We reviewed the information available to us about Bilbrook Medical Centre on 17 October 2019. We did not find evidence of significant changes to the quality of service being provided since the last inspection. As a result, we decided not to inspect the surgery at this time. We will continue to monitor this information about this service throughout the year and may inspect the surgery when we see evidence of potential changes.

Inspection carried out on 14 March 2016

During a routine inspection

Letter from the Chief Inspector of General Practice

We carried out an announced comprehensive inspection at Bilbrook Medical Centre on 14 March 2016. Overall the practice is rated as Outstanding.

Please note that when referring to information throughout this report, for example any reference to the Quality and Outcomes Framework data, this relates to the most recent information available to the Care Quality Commission (CQC) at that time.

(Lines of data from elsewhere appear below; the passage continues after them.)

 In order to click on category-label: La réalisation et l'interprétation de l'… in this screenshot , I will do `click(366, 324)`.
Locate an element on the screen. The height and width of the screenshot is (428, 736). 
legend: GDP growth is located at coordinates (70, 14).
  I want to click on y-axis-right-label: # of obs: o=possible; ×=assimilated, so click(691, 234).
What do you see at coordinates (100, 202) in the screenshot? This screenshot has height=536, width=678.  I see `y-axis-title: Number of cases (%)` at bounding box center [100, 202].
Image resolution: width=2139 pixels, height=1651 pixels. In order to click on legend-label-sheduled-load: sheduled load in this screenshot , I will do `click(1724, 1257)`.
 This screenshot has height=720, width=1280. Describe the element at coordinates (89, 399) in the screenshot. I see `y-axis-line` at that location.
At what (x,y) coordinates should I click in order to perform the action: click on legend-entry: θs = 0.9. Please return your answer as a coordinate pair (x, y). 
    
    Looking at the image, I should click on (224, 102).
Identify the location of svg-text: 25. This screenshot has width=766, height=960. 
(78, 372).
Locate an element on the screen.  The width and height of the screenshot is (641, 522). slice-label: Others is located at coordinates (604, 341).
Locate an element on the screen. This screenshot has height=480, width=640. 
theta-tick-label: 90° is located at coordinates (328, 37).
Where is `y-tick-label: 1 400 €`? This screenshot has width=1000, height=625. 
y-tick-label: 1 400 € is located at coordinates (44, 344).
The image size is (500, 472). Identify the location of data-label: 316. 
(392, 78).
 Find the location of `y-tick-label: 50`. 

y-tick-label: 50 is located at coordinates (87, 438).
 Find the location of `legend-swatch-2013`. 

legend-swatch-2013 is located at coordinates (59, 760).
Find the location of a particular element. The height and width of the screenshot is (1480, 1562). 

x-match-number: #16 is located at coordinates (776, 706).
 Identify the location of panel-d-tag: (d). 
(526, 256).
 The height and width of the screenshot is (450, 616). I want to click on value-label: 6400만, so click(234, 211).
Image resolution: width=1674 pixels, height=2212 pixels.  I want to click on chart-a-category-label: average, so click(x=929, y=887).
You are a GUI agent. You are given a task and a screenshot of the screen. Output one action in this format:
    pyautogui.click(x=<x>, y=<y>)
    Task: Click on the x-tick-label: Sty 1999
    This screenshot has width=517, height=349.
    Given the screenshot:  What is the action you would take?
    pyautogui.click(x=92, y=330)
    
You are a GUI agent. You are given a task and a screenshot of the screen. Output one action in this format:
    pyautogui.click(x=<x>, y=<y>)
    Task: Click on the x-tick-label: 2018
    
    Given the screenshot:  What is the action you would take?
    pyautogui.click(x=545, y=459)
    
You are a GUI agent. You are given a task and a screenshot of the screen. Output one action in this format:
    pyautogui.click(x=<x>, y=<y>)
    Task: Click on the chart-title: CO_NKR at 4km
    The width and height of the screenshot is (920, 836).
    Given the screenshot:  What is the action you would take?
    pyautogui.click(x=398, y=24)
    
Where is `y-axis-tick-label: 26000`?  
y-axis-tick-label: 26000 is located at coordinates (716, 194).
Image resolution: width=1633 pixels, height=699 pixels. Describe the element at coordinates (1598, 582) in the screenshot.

Our key findings were as follows:

  • There was a no-blame; open culture for reporting incidents and near misses. Safety and learning drove continuous improvement at the practice.
  • Risks to patients and staff were thoroughly assessed and well managed. The practice used simulated drills when testing emergency procedures.
  • Patients’ needs were assessed and care was planned and delivered following best practice guidance. Staff had received training appropriate to their roles and any further training needs had been identified and planned.
  • Patients were treated with dignity and respect and the premises had been developed to improve patient experience with particular emphasis on vulnerable groups.
  • Information about services and how to complain was available and easy to understand.
  • Patients told us they could get an appointment when they needed one. Urgent appointments were available the same day.
  • The practice had excellent facilities and was well equipped to treat patients and meet their needs. This supported the practice mission statement to provide treatment in a primary care setting.
  • There was a clear leadership structure and staff felt very well supported by management. The practice proactively sought feedback from staff, patients and third party organisations, which it acted on.

We saw some areas of outstanding practice:

  • Thorough risk assessment processes delivered proactive safety and care in the practice, for example, simulation was used when emergency drills were carried out, children who presented with a rash were isolated to minimise the risk of contamination.
  • The practice was proactive in sharing learning from significant events with external stakeholders. For example, an event reported by the practice had resulted in a national safety alert.
  • Effective tracker systems were used to monitor newly registered patients, staff rota including absence and referrals made to secondary care. For example, the patient journey was monitored and followed up when required until discharged from hospital.
  • A strong culture of education and learning was seen. Education sessions were held twice weekly and protected time was provided monthly for all staff.
  • Innovation was used to bring care closer to home. The practice purchased ultrasound equipment and employed a sonographer to provide diagnostic and pelvic ultrasound services.